### QUOTED PASSAGE:
════════

On Father’s Day, 2017, I hereby proclaim my dad, Warner Joseph Workman Sr., as the “World’s Greatest Dad.”
I have firmly staked my claim to the elementary school yard proclamation of having the “World’s Greatest Dad.” I give not one inch to any other dad, past, present, or future. The boyhood playground proclamation has been around since dads were first invented. Preteen boys weave a tapestry of dad abilities making even Superman envious. My dad is stronger, faster, smarter, more successful, more handsome, more athletic, invented fire, and has been into outer space. The list of achievements, both factual and fictional, knows no bounds to young men who view their dad as the single most important historical figure of mankind.
My Dad will be 77 years old this December. Twice retired, he still works a 40-hour week. I am proud to carry his name and even prouder to have given it to my first born son, born on his 50th birthday. Bottom line-- I love my Dad. Insane, isn’t it?

════════

### RECORDED INFORMATION:
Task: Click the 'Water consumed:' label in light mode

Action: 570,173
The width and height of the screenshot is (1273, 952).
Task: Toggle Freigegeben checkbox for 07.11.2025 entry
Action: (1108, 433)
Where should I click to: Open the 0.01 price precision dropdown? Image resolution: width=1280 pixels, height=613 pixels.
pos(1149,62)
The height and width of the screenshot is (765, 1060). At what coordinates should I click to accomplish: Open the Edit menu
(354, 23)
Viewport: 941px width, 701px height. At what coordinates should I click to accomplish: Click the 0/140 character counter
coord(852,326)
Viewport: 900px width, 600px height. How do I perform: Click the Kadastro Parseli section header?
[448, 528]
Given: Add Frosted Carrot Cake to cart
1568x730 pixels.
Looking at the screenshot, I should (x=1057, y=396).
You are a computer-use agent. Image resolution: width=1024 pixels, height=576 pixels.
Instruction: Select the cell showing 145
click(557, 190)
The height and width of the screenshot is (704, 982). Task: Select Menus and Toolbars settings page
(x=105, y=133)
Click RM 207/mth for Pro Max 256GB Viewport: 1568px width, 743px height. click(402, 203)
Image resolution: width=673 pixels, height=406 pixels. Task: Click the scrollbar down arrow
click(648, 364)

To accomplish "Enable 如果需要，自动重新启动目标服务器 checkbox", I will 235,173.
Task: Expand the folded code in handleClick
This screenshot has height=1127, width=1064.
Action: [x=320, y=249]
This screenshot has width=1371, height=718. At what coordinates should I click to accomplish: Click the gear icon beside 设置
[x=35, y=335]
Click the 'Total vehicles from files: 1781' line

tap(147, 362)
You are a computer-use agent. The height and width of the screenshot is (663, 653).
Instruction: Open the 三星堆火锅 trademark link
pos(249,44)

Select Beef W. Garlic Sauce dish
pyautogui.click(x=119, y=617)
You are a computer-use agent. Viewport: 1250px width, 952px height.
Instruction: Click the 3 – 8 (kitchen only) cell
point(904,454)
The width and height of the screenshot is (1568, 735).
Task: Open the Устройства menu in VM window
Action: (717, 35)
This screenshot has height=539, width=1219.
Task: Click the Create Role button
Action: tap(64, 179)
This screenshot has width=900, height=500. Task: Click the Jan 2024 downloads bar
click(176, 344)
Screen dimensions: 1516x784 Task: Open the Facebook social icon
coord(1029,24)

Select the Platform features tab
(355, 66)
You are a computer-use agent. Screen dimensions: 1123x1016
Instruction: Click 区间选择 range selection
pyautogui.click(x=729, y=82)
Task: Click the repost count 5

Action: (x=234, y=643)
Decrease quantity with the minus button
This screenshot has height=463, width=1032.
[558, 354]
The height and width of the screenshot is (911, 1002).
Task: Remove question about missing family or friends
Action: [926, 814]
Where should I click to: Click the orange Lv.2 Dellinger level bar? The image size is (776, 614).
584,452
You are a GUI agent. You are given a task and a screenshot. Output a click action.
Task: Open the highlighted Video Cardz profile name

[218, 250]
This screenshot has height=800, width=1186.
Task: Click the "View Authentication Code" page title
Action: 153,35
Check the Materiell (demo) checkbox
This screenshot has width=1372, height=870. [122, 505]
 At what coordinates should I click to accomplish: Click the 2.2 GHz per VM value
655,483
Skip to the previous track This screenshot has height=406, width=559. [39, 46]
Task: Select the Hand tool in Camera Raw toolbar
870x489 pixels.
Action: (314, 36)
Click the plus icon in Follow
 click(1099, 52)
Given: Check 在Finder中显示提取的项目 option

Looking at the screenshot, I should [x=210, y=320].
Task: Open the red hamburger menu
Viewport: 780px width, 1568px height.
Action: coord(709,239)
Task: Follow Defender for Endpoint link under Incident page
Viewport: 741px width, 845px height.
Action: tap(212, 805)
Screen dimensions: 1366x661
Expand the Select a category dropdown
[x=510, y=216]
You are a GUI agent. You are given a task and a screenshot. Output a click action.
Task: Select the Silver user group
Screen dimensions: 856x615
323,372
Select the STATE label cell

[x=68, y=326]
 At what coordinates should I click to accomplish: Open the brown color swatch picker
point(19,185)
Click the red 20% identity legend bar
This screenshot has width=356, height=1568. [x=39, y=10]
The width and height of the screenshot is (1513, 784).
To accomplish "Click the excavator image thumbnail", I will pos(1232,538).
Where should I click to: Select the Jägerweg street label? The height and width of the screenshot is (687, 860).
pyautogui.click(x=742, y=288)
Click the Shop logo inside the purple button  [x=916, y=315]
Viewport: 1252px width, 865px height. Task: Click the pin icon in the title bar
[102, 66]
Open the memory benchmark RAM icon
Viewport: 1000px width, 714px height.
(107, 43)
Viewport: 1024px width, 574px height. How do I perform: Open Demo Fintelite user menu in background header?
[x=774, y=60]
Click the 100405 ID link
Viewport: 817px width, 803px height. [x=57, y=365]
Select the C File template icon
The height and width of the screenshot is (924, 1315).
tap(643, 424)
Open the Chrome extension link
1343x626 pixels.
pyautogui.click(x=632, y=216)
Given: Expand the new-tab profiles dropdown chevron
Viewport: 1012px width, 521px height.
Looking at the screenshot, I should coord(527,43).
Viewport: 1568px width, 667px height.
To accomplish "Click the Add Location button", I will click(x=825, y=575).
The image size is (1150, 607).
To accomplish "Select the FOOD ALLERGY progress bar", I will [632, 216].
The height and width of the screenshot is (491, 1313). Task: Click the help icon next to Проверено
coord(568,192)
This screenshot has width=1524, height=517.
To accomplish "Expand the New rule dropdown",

════════

### PROBLEM STATEMENT:
Please say how old the father in the Father's Day tribute will be this December. The listing is separate material with no connection to the Father's Day tribute.

### ANSWER FOR THE TASK:
He will be 77 years old.